Now we put our simplified groups back together: w x' z' + w' x' z'

Look again! These two new parts have something in common too: x' z'! Let's pull that out: x' z' (w + w') And just like before, w + w' ( 'w OR not w') is always '1'! So, x' z' (1) simplifies to just x' z'.

See? We took a really long expression and made it super short by finding common parts and using our special 'something OR its opposite is true' trick!

Answer

Answer： x'z'

Explain This is a question about . The solving step is: Hey there! This problem asks us to simplify a Boolean expression using a Karnaugh map. It's like a puzzle where we try to find the simplest way to say the same thing!

First, let's write down the expression we need to simplify: w x' y z' + w x' y' z' + w' x' y z' + w' x' y' z'

Draw the Karnaugh Map: Since we have four variables (w, x, y, z), we need a 4x4 grid. We label the rows with wx and the columns with yz. It's important to use Gray code for the labels, meaning only one variable changes between adjacent rows or columns.
```
    yz
   00 01 11 10
wx
00 |   |   |   |   |  (This row is w'x')
01 |   |   |   |   |  (This row is w'x)
11 |   |   |   |   |  (This row is wx)
10 |   |   |   |   |  (This row is wx')
```
And for columns: 00 means y'z', 01 means y'z, 11 means yz, 10 means yz'.
Place '1's in the Map: Now, we'll put a '1' in the K-map for each term in our expression:
- w x' y z' (which is 1010 for wxyz): Go to row wx = 10 (which is wx') and column yz = 10 (which is yz'). Place a '1'.
- w x' y' z' (which is 1000 for wxyz): Go to row wx = 10 (wx') and column yz = 00 (y'z'). Place a '1'.
- w' x' y z' (which is 0010 for wxyz): Go to row wx = 00 (w'x') and column yz = 10 (yz'). Place a '1'.
- w' x' y' z' (which is 0000 for wxyz): Go to row wx = 00 (w'x') and column yz = 00 (y'z'). Place a '1'.
Our K-map now looks like this:
```
    yz
   00 01 11 10
wx
00 | 1 |   |   | 1 |
01 |   |   |   |   |
11 |   |   |   |   |
10 | 1 |   |   | 1 |
```
Group the '1's: The goal is to make the largest possible groups of '1's, where the number of '1's in a group is a power of 2 (like 1, 2, 4, 8). These groups can wrap around the edges of the map. Look at the '1's we placed. We have '1's at (00,00), (00,10), (10,00), and (10,10). These four '1's form a perfect square!
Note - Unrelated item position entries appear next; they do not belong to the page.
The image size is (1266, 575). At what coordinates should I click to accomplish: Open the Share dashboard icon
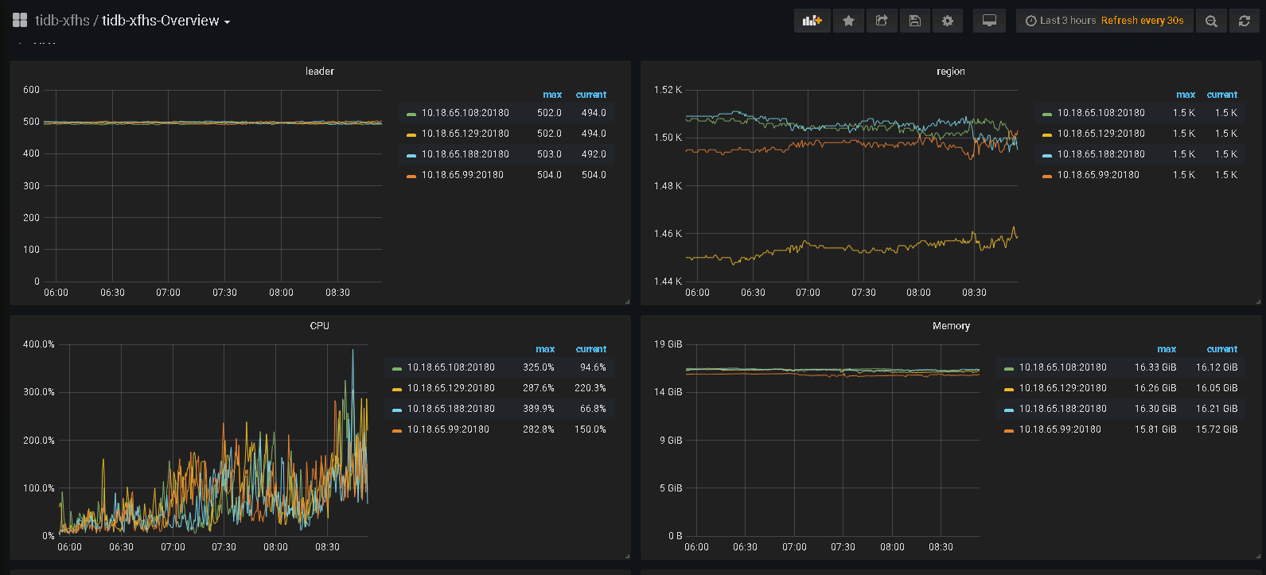[882, 21]
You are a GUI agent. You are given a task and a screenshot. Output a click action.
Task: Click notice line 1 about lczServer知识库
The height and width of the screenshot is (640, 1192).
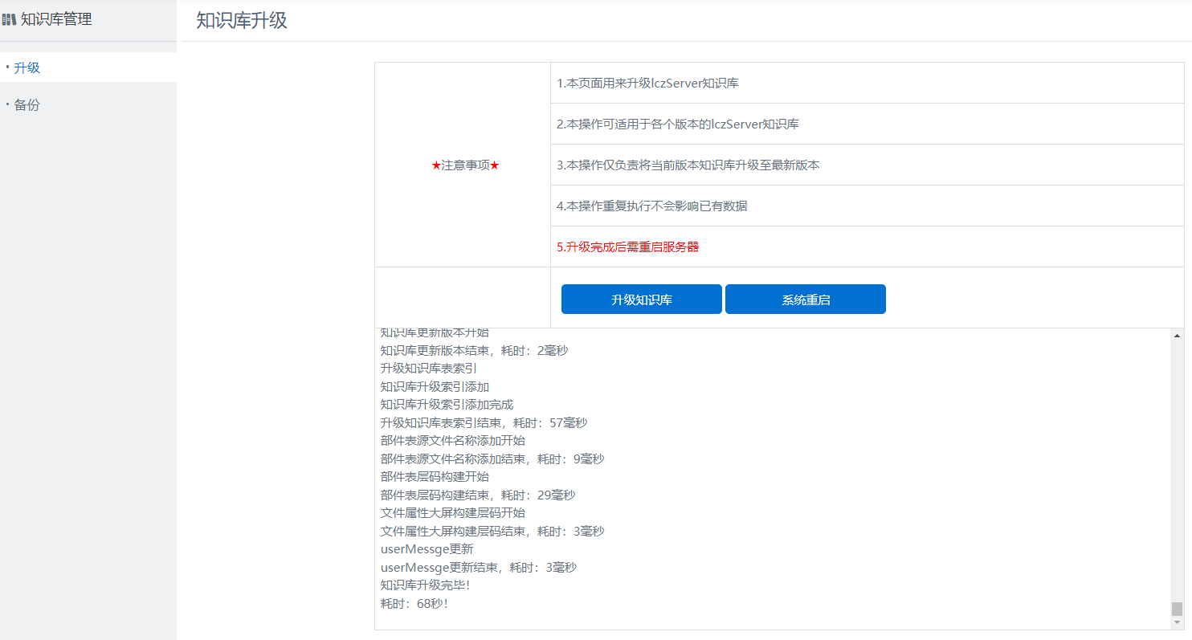pyautogui.click(x=647, y=84)

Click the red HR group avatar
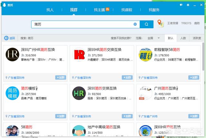click(79, 54)
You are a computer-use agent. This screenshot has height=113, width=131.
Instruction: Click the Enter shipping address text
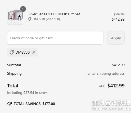pos(106,74)
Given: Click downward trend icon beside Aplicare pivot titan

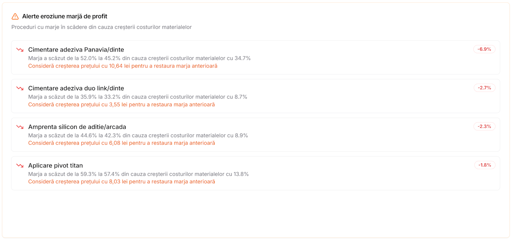Looking at the screenshot, I should click(x=20, y=166).
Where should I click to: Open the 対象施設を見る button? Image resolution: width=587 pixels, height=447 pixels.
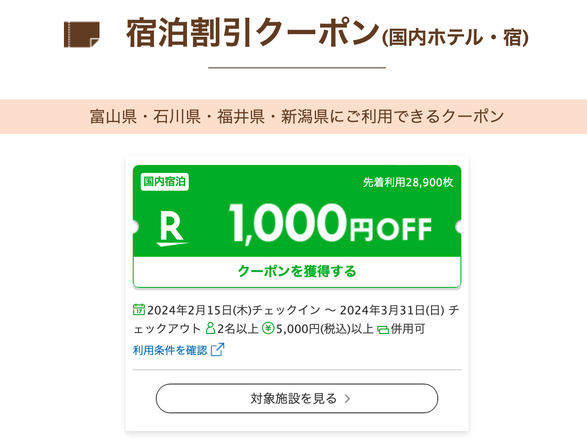pos(297,399)
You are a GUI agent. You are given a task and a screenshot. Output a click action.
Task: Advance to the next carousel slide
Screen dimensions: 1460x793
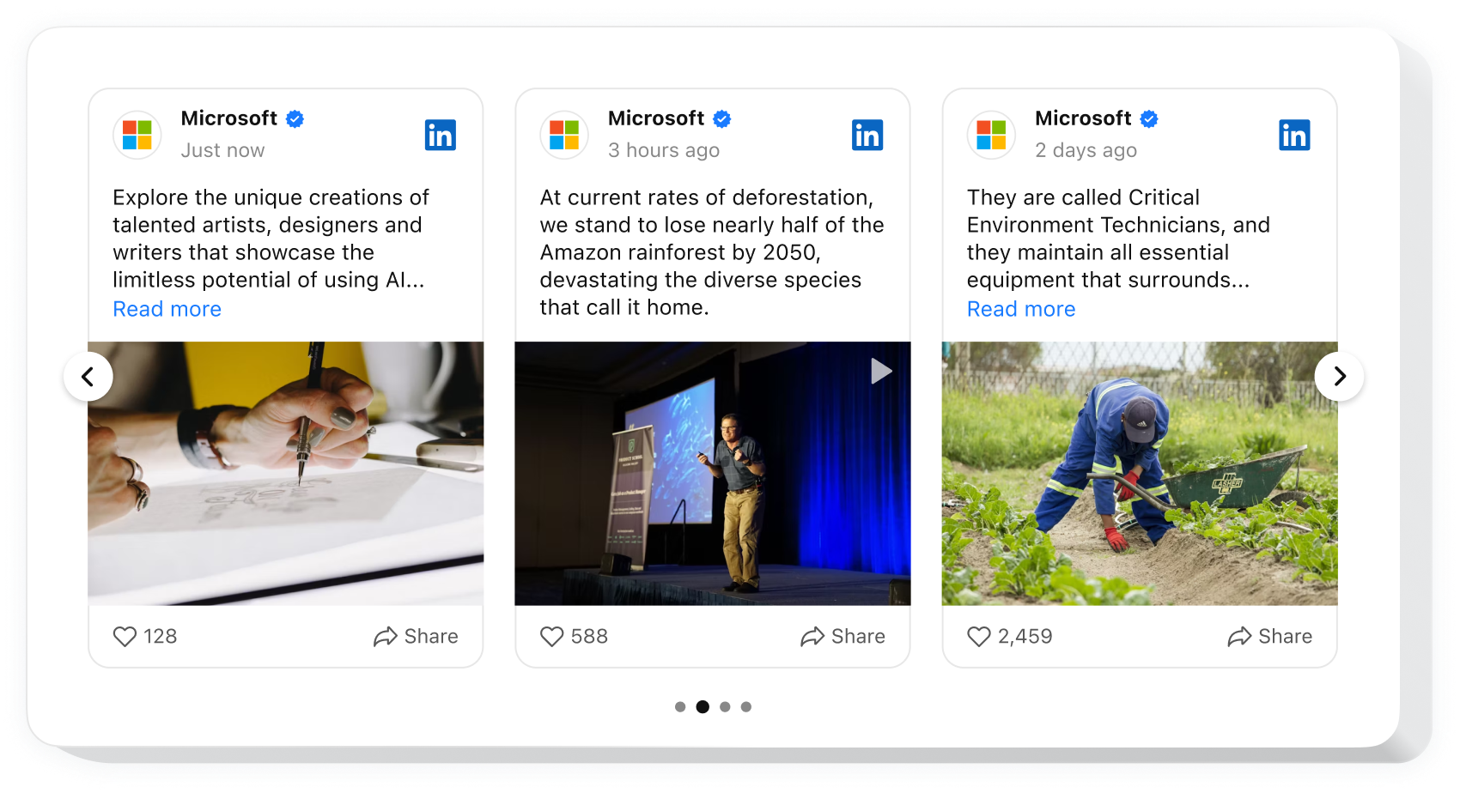1340,376
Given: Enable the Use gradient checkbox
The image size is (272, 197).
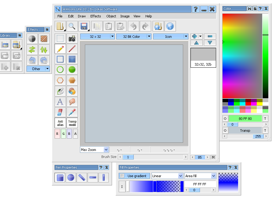Looking at the screenshot, I should [122, 176].
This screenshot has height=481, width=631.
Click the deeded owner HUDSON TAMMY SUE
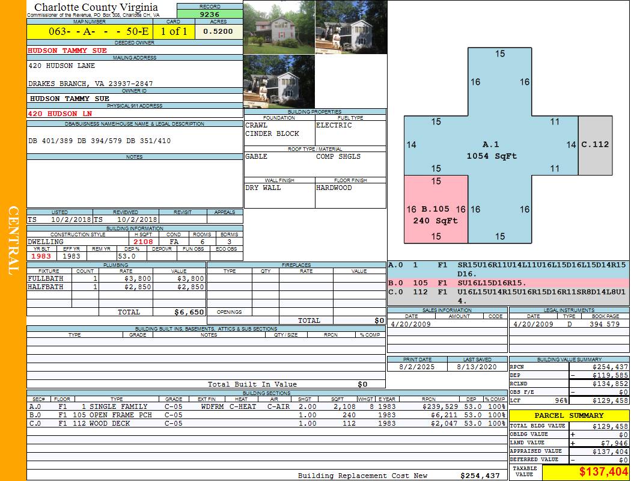(x=67, y=51)
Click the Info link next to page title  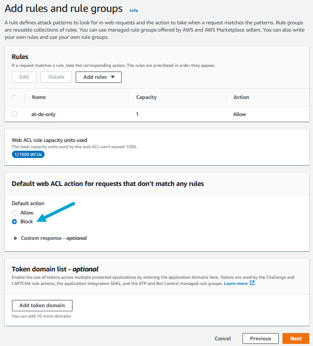(134, 10)
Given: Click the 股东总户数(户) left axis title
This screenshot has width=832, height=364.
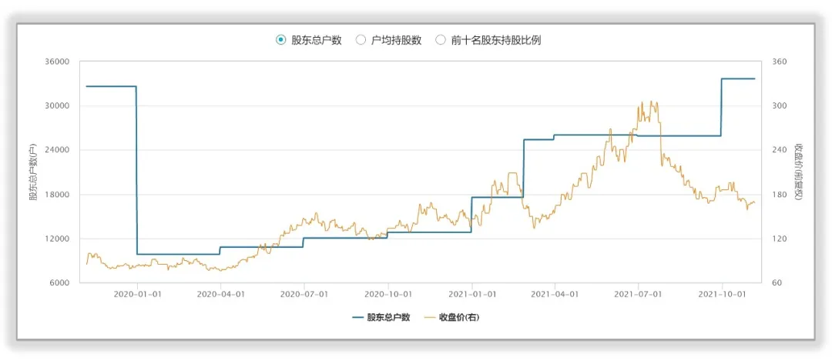Looking at the screenshot, I should click(x=34, y=172).
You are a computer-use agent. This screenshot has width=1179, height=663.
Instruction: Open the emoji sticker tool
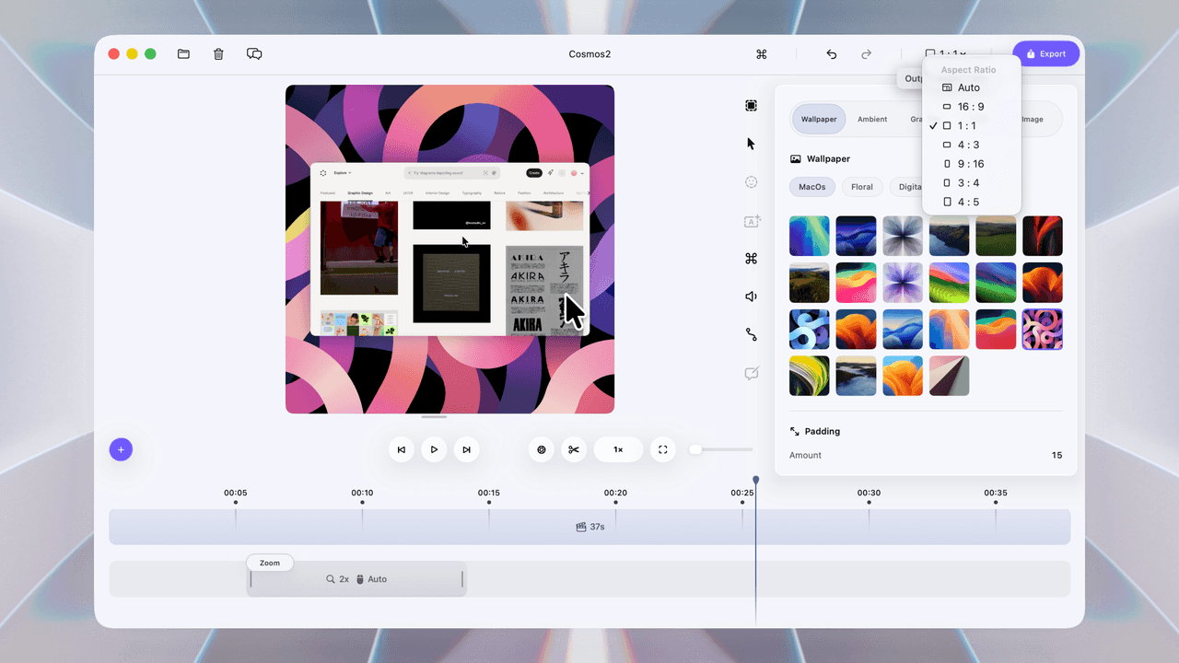(x=751, y=182)
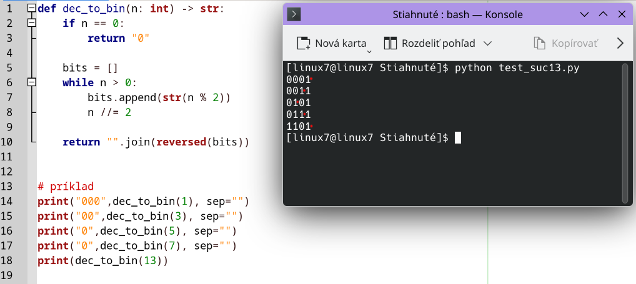Image resolution: width=636 pixels, height=284 pixels.
Task: Click the Rozdeliť pohľad button label
Action: click(438, 43)
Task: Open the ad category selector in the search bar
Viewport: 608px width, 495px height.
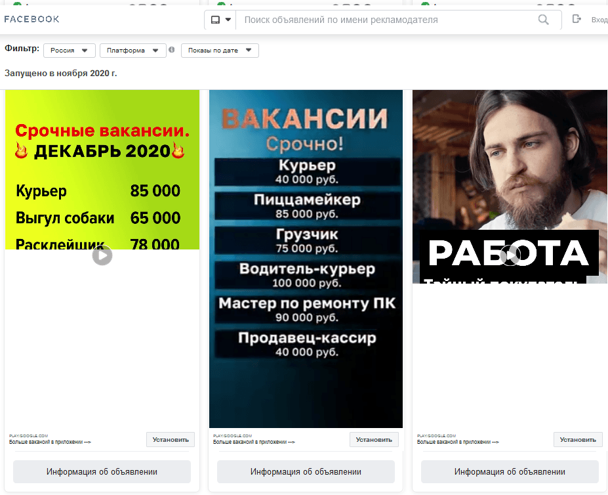Action: (220, 20)
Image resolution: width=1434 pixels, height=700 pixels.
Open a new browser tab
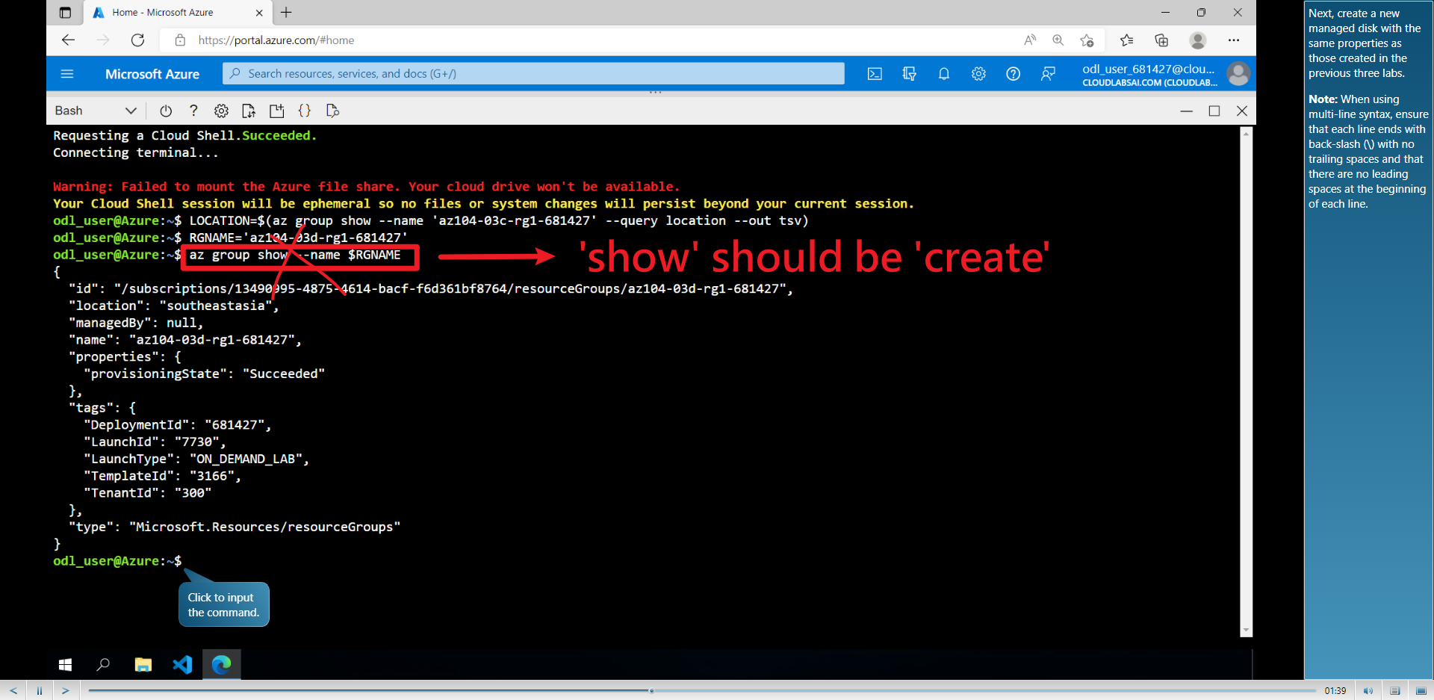point(286,13)
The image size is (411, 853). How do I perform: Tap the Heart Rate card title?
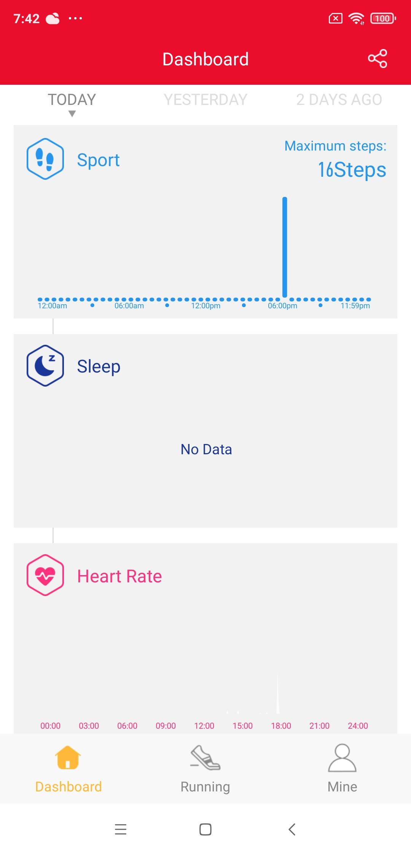tap(119, 576)
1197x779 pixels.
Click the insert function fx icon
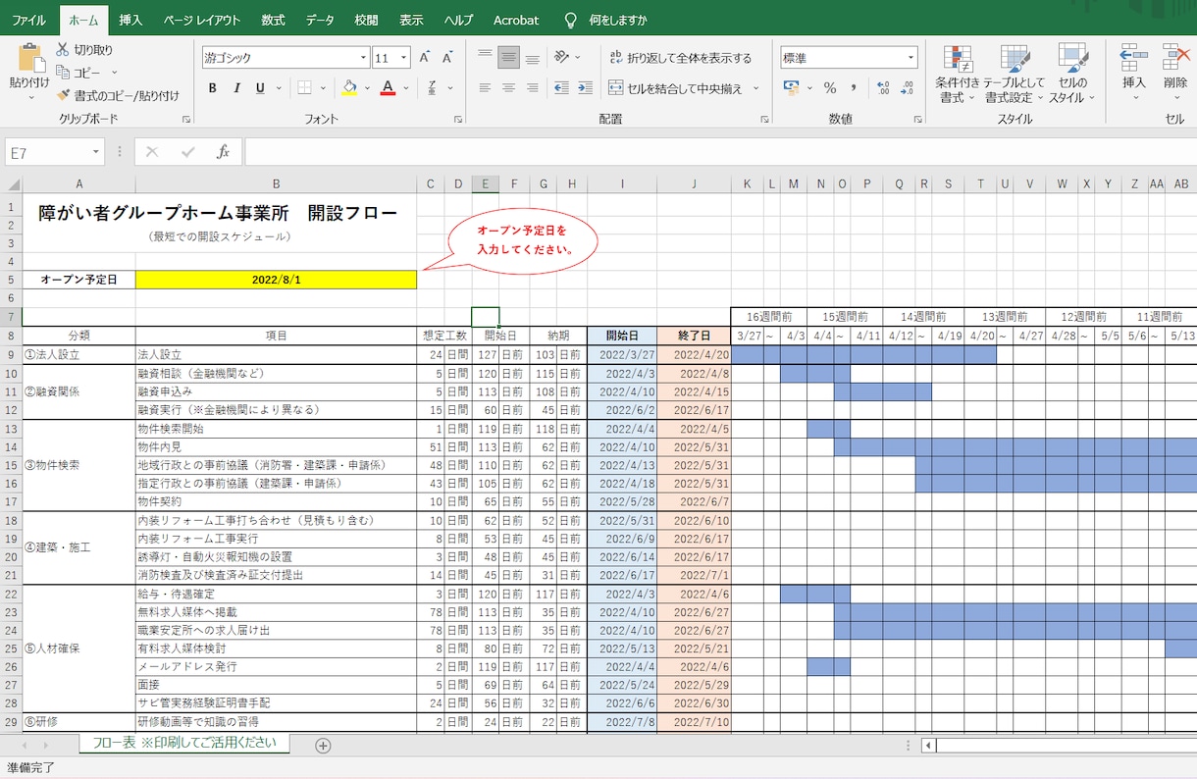point(224,152)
This is a group of 4.
```
    yz
   00 01 11 10
wx
00 |[1]|- - -[1]|  <-- Group (this row and the one below)
01 |   |   |   |   |
11 |   |   |   |   |
10 |[1]|- - -[1]|  <-- Group
```
Imagine circling these four '1's.
Write Down the Simplified Term: Now, we look at the variables that are common within our group.
- Rows: Our group covers rows wx=00 (w'x') and wx=10 (wx'). In these two rows, w changes (from w' to w), but x' stays the same. So, from the rows, we get x'.
- Columns: Our group covers columns yz=00 (y'z') and yz=10 (yz'). In these two columns, y changes (from y' to y), but z' stays the same. So, from the columns, we get z'.
Putting these common parts together, our simplified expression is x'z'.